An audit released in early July described the division as rife with personnel conflicts, with unclear roles in handling duties and inconsistently and sometime inappropriate management of cases. The audit primarily attributed the problems to the division not following established policies and procedures.

Woodwell said Wednesday that the division's actions during the past five years have resulted in $124 million in restitutions to Utah investors when dealers lost or stole their money.

"And frankly, that's probably only the tip of the iceberg. If we didn't have these regulations, Utah would be facing probably a much larger problem when we deal with investment fraud (and) other types of scams that come along," he said.

The act allows the division to enforce securities laws and educate Utahns about both legitimate and troublesome investments.
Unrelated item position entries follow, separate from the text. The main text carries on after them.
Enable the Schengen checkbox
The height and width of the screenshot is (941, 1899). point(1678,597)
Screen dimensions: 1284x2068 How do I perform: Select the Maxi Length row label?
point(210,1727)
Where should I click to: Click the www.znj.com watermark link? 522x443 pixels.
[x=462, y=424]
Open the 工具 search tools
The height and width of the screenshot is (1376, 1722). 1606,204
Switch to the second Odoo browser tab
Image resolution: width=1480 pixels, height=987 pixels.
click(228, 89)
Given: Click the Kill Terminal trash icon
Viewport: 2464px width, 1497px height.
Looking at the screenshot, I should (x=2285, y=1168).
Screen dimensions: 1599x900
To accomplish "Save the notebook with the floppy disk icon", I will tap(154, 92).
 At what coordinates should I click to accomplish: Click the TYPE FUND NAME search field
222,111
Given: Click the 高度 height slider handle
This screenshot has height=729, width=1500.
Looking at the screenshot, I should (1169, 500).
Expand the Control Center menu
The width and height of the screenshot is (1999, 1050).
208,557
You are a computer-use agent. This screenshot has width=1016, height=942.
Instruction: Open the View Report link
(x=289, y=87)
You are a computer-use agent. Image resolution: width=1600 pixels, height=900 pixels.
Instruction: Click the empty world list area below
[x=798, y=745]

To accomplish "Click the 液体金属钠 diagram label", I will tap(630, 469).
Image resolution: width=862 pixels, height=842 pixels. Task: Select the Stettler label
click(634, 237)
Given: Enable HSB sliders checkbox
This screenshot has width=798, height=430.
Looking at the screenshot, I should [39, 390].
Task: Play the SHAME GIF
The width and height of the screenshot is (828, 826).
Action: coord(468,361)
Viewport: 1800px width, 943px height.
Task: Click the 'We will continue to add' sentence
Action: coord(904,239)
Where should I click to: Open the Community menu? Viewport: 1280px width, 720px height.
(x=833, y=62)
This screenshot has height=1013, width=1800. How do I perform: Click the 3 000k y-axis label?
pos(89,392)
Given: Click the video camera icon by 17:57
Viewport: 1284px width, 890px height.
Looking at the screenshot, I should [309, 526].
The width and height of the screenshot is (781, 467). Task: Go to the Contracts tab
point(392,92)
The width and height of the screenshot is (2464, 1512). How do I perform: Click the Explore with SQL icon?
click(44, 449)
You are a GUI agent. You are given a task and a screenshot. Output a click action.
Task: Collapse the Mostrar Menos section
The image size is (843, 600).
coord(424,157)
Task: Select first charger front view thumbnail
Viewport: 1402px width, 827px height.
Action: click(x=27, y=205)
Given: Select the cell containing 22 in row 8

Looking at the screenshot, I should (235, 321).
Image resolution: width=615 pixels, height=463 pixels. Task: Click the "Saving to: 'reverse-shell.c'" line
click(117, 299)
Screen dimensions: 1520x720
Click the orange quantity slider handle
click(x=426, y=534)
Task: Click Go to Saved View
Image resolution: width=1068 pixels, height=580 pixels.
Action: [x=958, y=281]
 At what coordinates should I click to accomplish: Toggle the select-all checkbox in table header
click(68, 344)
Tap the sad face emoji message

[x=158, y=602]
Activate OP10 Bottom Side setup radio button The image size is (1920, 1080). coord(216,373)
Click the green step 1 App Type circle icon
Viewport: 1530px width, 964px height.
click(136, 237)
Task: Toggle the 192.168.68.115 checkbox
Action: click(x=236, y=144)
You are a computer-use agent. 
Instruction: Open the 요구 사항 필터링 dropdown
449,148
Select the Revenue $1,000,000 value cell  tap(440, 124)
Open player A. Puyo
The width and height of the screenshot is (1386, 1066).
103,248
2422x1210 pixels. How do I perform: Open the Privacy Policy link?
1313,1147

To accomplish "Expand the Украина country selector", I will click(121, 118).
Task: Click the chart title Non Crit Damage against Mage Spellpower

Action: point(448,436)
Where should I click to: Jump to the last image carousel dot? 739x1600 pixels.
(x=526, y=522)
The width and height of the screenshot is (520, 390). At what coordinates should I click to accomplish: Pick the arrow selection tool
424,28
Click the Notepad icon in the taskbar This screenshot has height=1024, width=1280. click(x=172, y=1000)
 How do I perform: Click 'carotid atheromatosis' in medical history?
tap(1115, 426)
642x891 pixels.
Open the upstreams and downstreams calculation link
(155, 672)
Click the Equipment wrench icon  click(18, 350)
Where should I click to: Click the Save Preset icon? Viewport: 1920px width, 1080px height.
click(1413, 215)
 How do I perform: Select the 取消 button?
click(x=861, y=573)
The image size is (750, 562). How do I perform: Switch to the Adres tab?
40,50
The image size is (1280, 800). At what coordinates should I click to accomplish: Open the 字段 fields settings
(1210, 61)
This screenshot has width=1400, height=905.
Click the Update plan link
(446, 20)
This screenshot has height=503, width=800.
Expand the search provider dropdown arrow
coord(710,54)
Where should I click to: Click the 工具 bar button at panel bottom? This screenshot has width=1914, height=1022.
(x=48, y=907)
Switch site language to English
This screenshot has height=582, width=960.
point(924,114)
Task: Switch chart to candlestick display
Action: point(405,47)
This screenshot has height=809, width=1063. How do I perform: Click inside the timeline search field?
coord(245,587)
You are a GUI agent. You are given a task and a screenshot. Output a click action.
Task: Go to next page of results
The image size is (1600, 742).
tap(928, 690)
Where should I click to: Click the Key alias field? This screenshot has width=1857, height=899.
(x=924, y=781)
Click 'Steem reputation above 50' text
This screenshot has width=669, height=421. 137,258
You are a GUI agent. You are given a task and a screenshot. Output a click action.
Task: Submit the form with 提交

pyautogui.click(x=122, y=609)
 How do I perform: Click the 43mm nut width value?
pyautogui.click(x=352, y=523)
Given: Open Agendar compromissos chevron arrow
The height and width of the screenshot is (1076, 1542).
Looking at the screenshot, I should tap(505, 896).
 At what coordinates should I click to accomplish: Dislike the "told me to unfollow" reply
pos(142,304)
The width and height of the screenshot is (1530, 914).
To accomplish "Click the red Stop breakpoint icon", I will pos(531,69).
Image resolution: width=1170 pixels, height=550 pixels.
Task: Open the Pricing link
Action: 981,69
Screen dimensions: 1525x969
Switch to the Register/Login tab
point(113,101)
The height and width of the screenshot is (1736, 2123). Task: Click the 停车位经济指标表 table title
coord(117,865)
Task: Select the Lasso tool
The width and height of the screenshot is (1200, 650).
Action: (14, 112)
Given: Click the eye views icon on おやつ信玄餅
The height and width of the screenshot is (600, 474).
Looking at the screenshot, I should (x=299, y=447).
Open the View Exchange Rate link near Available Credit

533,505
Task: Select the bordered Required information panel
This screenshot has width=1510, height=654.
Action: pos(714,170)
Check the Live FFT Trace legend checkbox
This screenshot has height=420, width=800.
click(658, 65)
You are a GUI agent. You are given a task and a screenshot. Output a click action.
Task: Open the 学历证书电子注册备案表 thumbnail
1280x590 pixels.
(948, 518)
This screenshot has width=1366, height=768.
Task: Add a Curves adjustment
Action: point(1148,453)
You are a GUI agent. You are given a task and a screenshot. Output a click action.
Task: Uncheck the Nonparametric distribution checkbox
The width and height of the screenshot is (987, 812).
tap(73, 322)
Troubles at global financial institutions in recent weeks "are directly related to the mission of the Division of Securities," Woodwell said. "Frankly, this is a time when regulation is really needed. We have a financial industry now in the nation and in the state that is on some pretty shaky ground, and that opens the window up to people who want to perpetrate frauds."

"We believe this is necessary regulation, that it actually strengthens Utah's business community by ensuring that the securities industry here is a legitimate industry and that we work with the legitimate industry to weed out any bad actors on the fringes who are preying upon Utah investors, losing their money or, frankly, in some cases just stealing their money."

Woodwell said he did not dispute the audit's finding and that the division has implemented almost all of the report's recommendations. The division is working on a bill that would structure it with a commission rather than an advisory board for oversight, and the commission would have the adjudicative role currently occupied by the division director.

Senate Majority Whip Gene Davis, D-Salt Lake, suggested the two-year reauthorization. "I don't think we want to repeal the division in July," he said, "but to put it on for two years so that we have then some oversight and follow-up on what's going on within the uniform securities within the state of Utah."